An MVP is not to create money. An MVP is to test a theory.
Dreaming up new business ideas, features, and products is exciting.
It’s easy to imagine the wealth and success of our brilliant ideas.
But the truth is, most of our ideas won’t work.
There’s a lot of unknowns, and it’s difficult to know if you are going down the right path.
The philosophy behind an MVP is that we don’t want to invest too much time and money into something that may not work. You want to learn from actual customer behaviour and feedback.
It can save you from wasting time on a product nobody wants or needs.
An MVP is the smallest functionality that you can build to test your product idea and validate your customer assumptions. It allows you to quickly get feedback from actual customers in a real environment.
Marty Cagan of the
Silicon Valley Product Group defines an MVP as “the smallest possible product that has three critical characteristics: people choose to use it or buy it; people can figure out how to use it, and we can deliver it when we need it with the resources available – also known as valuable, usable and feasible”. -
Source
Where do most people go wrong when they build their MVP?
Hiring a developer,
or delivering a “full” solution of some sort.
And ultimately spending months to ask if someone wants this thing finally.
There is a much easier way.
First, we have to talk to people.
There is an art to doing this right.

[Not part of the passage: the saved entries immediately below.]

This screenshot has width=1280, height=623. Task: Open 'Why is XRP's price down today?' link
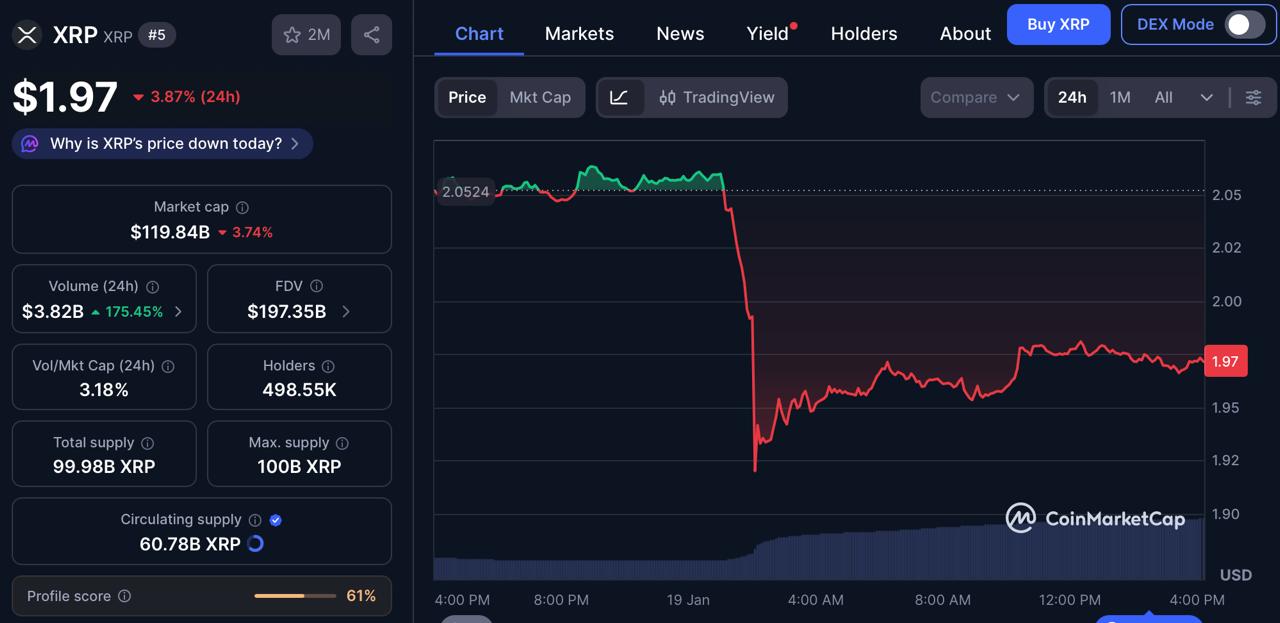coord(161,143)
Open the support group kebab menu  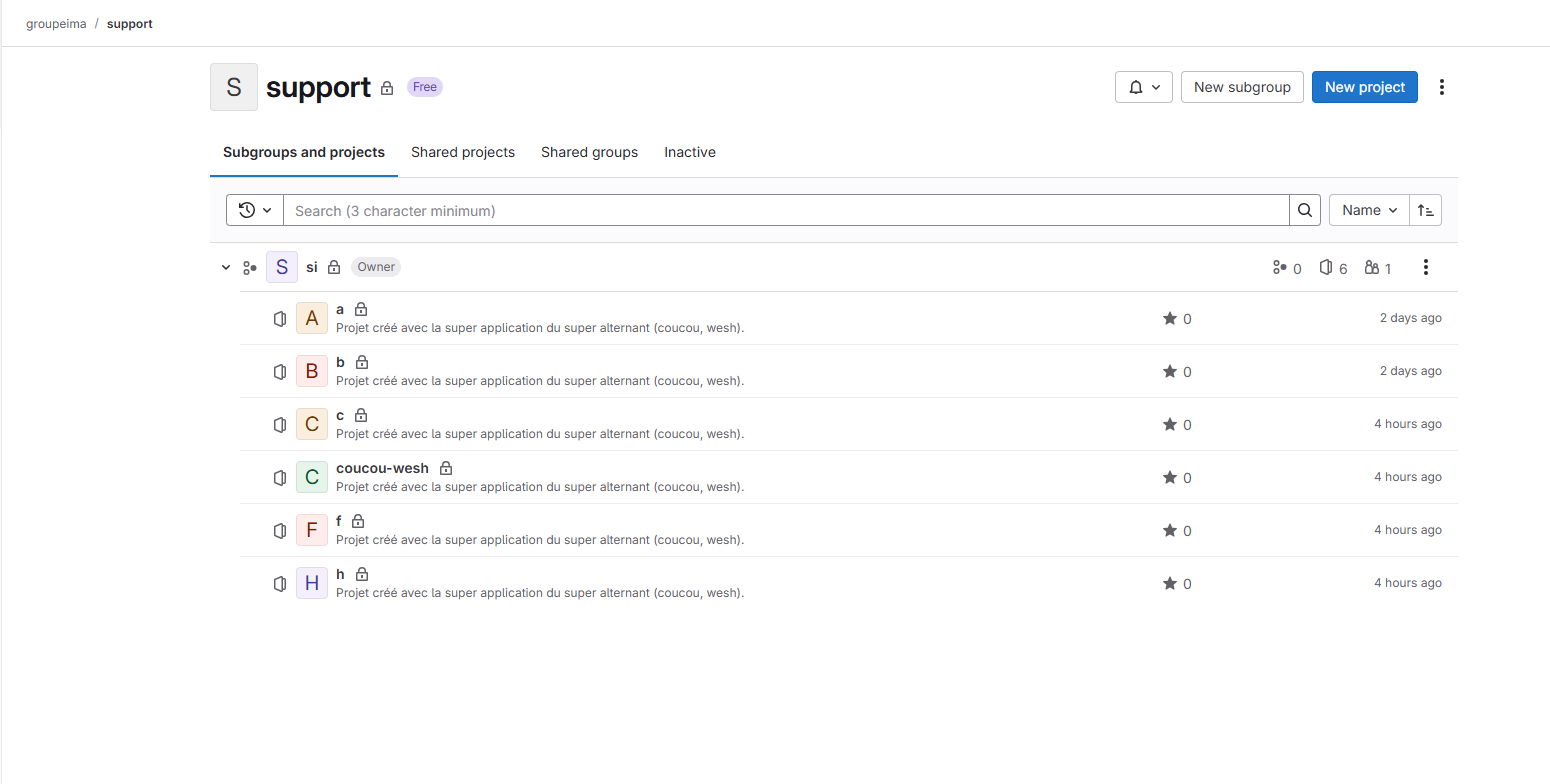click(x=1441, y=87)
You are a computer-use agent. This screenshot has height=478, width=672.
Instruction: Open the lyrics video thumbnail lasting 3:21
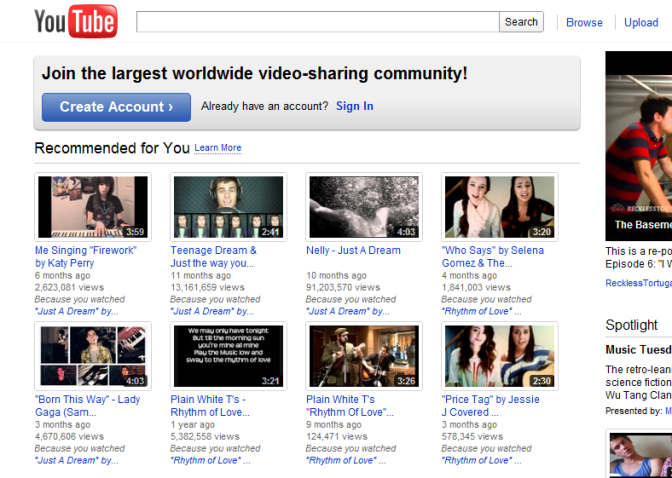coord(228,356)
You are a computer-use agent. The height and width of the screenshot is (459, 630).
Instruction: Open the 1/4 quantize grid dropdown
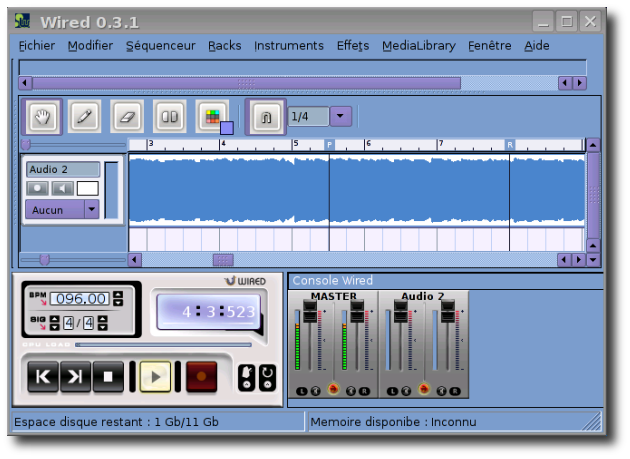[x=341, y=117]
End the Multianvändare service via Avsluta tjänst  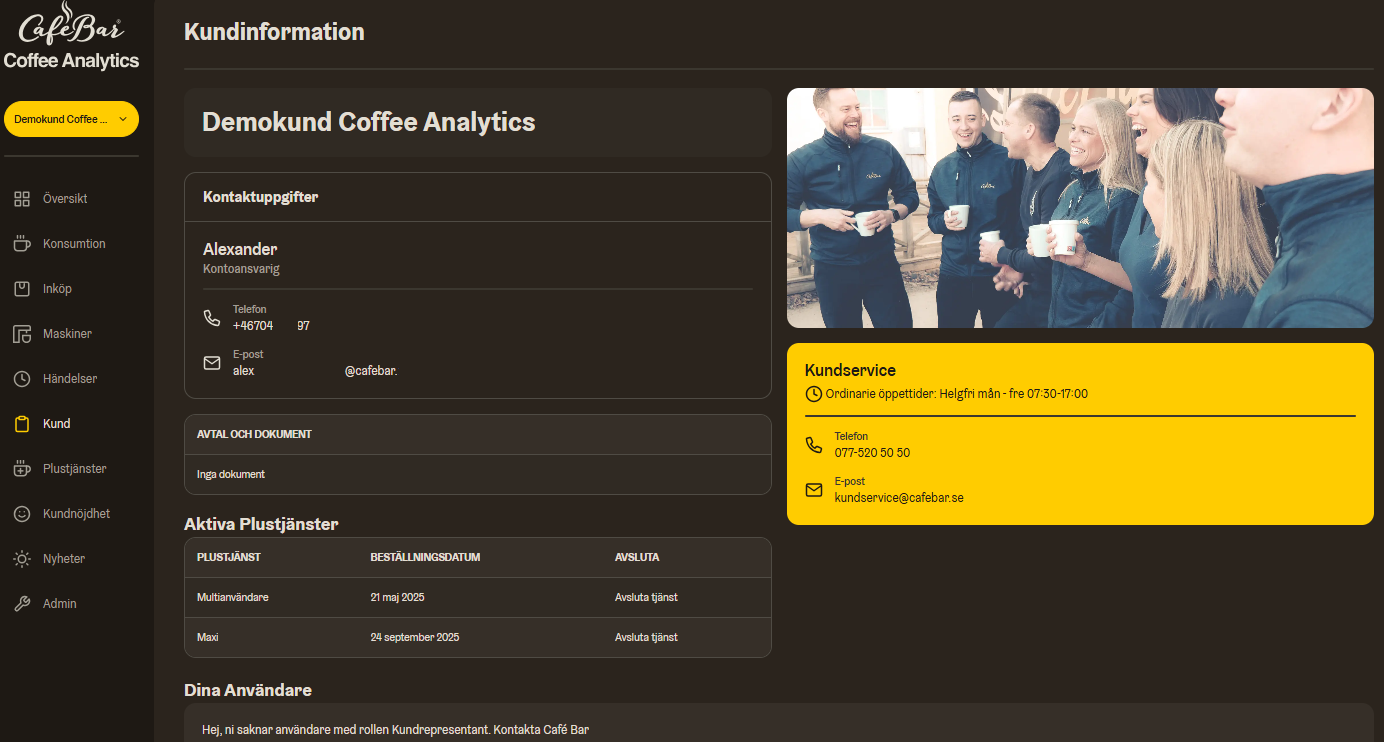[x=646, y=597]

But talking to relevant people about the problem you are trying to solve is better than nothing.
We are trying to understand if there is value in our idea.
The great part is you need nothing.
Just some questions and effort to listen.
We want to know what problems they are trying to solve.
Once you have listened and confidence, you can use a free tool like
Figma to create some wireframes and flesh out the idea.
Make sure that what you are designing here is feasible. Be mindful of what you can deliver with your current resources.
When we have our screens, you can stitch together a
prototype.
This allows you to start testing the usability of your MVP on potential customers and collecting actual feedback.
After you start iterating and talking to more people, you could even start getting the best validation of all, pre-orders.
The nice part about doing this without any code or big tools is that it’s fast, cheap, and quick to update.
Speed is what is crucial. It lets us focus on the problem we are trying to solve and not fall in love with a solution.
This process can be challenging the first couple of times.
But do you know what is more difficult?
Spending months on an idea or solution and accepting it’s going nowhere.